--- TASK DIRECTIONS ---
Output exactly the lines from the one containing "Click the Compare" to the last line of the material, inclusive, and nothing more.

--- DATA SUPPLIED ---

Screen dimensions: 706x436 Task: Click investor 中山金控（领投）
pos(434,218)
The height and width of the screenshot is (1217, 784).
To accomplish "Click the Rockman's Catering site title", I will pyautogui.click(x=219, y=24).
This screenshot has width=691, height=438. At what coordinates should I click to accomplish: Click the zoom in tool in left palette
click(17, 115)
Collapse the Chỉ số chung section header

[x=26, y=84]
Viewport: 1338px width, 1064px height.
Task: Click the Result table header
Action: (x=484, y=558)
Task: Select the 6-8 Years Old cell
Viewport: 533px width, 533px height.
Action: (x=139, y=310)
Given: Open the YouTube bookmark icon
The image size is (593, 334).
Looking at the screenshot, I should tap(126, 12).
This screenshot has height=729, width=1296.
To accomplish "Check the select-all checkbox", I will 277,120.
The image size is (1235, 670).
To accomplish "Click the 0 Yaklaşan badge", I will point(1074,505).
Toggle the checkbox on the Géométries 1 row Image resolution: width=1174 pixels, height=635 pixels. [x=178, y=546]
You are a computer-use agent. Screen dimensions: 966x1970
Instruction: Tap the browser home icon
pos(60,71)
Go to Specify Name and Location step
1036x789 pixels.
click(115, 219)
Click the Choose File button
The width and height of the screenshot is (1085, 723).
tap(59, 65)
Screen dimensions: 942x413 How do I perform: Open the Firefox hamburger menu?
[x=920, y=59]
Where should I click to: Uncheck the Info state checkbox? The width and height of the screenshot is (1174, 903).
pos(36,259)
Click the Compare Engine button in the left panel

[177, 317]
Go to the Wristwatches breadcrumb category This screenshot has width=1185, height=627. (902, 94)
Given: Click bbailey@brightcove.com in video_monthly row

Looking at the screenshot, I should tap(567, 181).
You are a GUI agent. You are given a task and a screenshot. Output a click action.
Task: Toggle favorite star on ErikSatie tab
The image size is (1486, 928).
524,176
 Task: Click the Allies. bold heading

--- RESPONSE ---
Click the Compare Engine button in the left panel

[177, 317]
Go to the Wristwatches breadcrumb category This screenshot has width=1185, height=627. (902, 94)
Given: Click bbailey@brightcove.com in video_monthly row

Looking at the screenshot, I should tap(567, 181).
You are a GUI agent. You are given a task and a screenshot. Output a click action.
Task: Toggle favorite star on ErikSatie tab
The image size is (1486, 928).
524,176
 Task: Click the Allies. bold heading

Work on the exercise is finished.